What is Flag-Jacking?
Word/Phrase: “flag-jacking” (verb)
Definition: The act of displaying a more favourable country’s flag on your garments/backpack (instead of your home country’s flag), with the hope of receiving friendlier treatment/service while travelling.
Example: “The kids in our hostel have red and white leaf flags on their bags, but don’t know what maple syrup is. They must be Americans flag-jacking Canadians, eh?!”
Flag-jacking normally occurs when Americans pose as Canadians (usually by sewing a Canadian flag onto their backpack) in order to avoid unfavourable stereotypes. Opinions about this practice among travellers vary widely.
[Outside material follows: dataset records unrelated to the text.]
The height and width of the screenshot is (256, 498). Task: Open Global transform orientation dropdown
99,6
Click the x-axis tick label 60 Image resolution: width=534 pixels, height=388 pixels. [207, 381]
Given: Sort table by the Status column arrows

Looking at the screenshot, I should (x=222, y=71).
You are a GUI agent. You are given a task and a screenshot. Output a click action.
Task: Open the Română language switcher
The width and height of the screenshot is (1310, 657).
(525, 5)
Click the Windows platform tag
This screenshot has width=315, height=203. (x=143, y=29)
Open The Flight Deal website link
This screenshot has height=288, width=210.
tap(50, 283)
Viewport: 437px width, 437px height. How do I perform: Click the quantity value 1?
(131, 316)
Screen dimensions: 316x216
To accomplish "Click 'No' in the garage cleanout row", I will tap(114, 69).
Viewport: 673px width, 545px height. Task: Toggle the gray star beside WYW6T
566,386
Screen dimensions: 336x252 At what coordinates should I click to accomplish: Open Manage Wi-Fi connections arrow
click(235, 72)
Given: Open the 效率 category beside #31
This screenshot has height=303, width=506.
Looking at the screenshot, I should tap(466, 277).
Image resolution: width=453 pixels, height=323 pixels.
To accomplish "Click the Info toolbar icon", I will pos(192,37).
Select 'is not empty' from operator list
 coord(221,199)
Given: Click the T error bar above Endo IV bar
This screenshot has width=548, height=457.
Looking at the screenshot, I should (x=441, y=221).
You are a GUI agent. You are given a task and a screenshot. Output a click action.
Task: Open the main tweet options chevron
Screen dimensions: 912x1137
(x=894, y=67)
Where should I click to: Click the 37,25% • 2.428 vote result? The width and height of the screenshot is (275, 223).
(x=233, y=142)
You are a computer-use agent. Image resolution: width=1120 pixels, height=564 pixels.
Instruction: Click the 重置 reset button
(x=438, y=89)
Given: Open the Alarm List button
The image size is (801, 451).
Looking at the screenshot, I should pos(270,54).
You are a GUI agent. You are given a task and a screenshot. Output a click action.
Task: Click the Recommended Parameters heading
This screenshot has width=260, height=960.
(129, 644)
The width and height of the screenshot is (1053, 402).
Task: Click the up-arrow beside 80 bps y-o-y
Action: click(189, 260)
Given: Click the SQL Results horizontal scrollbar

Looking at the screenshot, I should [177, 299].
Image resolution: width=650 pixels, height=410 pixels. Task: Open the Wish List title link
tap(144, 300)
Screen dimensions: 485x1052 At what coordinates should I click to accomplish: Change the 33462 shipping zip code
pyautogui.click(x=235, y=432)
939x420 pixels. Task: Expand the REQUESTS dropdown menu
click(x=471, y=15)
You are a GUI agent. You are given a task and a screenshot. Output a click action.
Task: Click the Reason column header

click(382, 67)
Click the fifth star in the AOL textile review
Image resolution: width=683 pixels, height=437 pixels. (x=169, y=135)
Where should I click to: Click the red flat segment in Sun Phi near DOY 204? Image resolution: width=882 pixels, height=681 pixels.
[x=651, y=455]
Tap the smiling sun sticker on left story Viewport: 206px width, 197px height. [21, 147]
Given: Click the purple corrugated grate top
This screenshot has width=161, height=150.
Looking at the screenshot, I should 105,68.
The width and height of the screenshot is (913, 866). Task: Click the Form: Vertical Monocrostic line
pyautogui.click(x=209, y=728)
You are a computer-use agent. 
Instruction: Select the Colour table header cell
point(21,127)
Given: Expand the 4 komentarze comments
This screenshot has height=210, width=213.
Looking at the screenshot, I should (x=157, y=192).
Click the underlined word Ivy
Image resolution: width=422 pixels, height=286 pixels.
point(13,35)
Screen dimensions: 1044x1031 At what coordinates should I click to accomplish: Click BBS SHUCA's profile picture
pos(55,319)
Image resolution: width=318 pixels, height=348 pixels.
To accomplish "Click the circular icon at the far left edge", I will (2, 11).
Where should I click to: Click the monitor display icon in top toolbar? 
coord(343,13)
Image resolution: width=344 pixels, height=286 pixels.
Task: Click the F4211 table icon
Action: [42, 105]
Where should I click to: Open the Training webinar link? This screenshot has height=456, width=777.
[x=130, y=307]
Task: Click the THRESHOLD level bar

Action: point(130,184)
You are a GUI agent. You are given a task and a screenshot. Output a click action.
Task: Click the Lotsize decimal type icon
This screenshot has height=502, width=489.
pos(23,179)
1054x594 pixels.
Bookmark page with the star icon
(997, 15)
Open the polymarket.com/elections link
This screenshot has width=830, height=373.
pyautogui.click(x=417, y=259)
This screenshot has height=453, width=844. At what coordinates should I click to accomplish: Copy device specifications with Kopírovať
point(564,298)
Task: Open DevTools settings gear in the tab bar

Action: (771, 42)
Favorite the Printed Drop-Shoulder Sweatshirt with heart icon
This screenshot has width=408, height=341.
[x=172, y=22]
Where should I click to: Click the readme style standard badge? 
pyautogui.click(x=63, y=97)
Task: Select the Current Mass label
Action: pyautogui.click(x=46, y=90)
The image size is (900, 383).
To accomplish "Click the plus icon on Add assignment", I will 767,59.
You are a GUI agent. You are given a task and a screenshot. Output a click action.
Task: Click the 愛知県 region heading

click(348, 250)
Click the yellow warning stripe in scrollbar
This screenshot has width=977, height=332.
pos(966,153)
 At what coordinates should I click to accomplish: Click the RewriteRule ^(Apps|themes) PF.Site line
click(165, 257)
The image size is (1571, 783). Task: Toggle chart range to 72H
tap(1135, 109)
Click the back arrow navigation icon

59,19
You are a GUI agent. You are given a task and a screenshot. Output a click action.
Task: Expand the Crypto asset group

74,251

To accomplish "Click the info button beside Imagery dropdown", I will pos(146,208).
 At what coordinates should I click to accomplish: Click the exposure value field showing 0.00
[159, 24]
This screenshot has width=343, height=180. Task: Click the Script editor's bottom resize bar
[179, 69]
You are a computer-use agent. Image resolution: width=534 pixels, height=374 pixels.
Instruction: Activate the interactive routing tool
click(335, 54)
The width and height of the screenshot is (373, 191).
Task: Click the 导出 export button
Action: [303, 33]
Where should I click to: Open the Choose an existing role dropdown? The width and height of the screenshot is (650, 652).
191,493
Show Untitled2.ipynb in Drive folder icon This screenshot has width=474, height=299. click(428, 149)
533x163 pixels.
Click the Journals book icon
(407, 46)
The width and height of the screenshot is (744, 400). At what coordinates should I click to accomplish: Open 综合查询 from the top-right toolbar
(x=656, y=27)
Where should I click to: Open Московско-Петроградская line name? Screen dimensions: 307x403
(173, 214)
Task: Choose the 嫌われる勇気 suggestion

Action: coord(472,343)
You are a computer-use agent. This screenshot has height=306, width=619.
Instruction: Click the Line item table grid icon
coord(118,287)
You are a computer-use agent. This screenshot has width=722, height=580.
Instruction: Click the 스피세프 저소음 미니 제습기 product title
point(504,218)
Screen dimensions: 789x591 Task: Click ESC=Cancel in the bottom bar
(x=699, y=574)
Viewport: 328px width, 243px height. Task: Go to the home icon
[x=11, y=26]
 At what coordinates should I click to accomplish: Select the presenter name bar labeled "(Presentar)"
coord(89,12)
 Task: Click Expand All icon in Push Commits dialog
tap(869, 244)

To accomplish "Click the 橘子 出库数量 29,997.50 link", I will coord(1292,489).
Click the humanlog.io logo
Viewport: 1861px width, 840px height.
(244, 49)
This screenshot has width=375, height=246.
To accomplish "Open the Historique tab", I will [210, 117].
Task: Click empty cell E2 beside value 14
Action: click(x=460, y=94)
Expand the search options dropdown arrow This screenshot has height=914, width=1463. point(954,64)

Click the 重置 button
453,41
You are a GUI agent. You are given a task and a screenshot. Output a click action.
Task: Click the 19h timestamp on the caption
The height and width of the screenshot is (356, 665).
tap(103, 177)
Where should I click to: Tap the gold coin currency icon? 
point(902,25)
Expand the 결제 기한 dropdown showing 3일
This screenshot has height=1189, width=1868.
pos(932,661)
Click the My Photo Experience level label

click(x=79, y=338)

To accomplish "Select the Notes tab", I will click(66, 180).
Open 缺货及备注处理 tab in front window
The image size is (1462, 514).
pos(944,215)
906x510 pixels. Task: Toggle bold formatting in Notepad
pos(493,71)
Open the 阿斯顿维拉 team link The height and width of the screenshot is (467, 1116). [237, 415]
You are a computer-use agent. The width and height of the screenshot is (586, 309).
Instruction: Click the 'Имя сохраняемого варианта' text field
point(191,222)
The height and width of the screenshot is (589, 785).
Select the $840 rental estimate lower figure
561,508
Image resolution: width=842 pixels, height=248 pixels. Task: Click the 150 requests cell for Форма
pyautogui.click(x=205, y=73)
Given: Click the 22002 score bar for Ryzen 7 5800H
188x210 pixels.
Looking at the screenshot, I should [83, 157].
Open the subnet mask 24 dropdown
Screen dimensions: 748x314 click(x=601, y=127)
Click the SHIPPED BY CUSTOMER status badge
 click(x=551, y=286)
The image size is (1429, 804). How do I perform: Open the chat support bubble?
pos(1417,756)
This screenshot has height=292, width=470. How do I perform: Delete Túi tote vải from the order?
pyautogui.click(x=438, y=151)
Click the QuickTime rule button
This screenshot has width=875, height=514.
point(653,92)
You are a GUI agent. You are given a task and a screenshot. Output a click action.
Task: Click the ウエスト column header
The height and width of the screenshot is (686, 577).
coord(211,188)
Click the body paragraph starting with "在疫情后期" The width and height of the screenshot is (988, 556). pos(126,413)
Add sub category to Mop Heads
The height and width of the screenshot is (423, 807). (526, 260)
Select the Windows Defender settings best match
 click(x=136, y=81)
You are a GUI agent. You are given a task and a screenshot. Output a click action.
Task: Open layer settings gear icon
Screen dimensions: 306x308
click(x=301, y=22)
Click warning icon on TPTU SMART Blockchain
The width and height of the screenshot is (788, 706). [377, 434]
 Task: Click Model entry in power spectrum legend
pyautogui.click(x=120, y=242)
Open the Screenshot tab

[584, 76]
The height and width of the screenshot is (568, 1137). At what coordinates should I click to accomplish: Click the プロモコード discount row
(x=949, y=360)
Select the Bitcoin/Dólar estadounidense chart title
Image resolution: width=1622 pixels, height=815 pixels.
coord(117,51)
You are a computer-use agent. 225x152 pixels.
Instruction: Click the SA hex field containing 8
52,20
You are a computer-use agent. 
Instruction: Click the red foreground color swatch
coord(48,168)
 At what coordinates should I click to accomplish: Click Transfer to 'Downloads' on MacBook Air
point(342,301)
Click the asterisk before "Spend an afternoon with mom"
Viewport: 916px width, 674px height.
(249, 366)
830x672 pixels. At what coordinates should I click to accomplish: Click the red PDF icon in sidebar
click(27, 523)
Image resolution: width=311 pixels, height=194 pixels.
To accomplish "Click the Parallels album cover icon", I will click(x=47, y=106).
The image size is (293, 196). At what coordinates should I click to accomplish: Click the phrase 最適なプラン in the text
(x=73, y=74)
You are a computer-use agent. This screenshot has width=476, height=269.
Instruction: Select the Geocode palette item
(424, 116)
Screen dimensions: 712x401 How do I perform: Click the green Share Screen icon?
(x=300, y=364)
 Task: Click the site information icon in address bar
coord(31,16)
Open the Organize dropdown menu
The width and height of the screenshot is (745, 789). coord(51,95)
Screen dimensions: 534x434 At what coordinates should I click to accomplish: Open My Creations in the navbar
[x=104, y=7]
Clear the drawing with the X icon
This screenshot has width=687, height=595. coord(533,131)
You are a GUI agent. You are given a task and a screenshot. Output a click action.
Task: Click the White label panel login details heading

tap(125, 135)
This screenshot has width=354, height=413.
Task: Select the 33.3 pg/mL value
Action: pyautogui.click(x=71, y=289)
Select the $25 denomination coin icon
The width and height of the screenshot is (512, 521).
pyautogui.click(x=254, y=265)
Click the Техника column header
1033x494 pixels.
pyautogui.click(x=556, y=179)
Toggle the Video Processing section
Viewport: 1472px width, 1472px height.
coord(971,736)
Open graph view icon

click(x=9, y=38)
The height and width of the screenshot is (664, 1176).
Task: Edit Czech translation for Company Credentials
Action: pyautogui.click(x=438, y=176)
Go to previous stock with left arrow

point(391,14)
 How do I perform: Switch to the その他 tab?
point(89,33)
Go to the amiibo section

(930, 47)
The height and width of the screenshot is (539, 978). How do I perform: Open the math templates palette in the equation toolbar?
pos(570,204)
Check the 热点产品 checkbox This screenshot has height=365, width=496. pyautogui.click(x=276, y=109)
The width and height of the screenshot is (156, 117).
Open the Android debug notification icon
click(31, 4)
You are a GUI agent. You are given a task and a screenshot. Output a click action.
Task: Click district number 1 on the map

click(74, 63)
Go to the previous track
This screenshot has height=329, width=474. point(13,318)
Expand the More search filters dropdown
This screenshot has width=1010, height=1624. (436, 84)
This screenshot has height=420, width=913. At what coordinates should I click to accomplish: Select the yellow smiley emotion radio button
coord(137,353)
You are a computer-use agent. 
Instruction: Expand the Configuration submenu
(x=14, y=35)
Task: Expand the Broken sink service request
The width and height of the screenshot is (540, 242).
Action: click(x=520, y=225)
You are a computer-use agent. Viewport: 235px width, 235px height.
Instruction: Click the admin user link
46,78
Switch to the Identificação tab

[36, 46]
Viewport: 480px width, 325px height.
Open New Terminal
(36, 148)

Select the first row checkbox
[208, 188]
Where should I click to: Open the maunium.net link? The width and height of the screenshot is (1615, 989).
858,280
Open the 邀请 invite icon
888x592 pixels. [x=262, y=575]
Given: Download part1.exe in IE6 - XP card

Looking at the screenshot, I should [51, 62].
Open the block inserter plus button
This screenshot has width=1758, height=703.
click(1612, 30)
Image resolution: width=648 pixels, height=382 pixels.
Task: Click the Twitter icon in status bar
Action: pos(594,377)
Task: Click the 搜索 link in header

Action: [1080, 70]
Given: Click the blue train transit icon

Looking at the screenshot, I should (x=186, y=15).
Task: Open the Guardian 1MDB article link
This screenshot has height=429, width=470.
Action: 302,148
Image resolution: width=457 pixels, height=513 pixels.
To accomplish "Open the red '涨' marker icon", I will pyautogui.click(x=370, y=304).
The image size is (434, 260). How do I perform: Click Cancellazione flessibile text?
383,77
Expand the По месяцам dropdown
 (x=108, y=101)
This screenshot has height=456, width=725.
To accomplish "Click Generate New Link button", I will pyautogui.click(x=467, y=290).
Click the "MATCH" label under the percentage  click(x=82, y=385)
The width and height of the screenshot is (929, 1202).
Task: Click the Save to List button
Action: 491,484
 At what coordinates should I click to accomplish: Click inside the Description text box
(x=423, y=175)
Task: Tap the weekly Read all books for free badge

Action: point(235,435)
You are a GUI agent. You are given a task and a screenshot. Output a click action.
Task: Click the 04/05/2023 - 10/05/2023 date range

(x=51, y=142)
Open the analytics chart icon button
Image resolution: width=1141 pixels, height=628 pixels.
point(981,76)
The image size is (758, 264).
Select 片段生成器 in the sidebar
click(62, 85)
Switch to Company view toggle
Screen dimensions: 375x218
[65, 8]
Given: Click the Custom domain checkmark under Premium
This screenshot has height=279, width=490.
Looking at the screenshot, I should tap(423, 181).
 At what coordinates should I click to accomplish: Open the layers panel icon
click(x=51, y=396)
Some think that it’s a myth, while others, such as Richard Kaszeta of OffBeatEats.org, say that the practice is so pervasive in some places that “any claim of Canadian citizenship is met with automatic skepticism unless the speaker had an obvious Quebecois accent.”
How to Spot a Flag-Jacker [PHOTOS]
FlightNetwork.com interviewed international body language expert Mark Bowden to find out how you can identify an American pretending to be a Canadian by their body language, as well as non-verbal signals that you can use to show people that you’re a good-natured, hockey-loving Canuck.
“The Cooler ” ”American Psycho”
Sometimes tempers flare, and a Canadian can diffuse the tension by placing his palms down at hip level, and keeping a calm demeanour (The Cooler). At the same time, an American might unintentionally escalate the situation by placing his arms in the air in an attempt to calm others (American Psycho).
“Sault-spression” “Stars and Gripes”
When approaching someone with the intention of getting better service, Mark suggests employing the Sault-spression [pronounced “soo-spreh-shun”], and smiling in a relaxed manner. (Oversmiling might seem stalker-esque.) Contrast that smile with a blank look and your chin jutting out – you have the Stars and Gripes. Mark dramatically expresses how this blank appearance gets you nowhere, especially when asking for something from airline employees.
“The Toque Tilt” “The Polka-Loon”
The Toque Tilt. Slightly tilt your head to show courtesy. It’s particularly effective when saying, “May I have a little more coffee?” You might want to practice in a mirror before displaying “the Tilt” in prime time – overdo it and the person to whom you’re speaking might end up calling Security: Mark calls that facial expression The Polka-Loon.
“Eh Display” “Canuck Crinkle”
An ‘Eh’ Display (open arms and a smile) expresses warmth and friendship. You can add a Canuck Crinkle and the recipient of your attention will be inclined to offer their friendship in return.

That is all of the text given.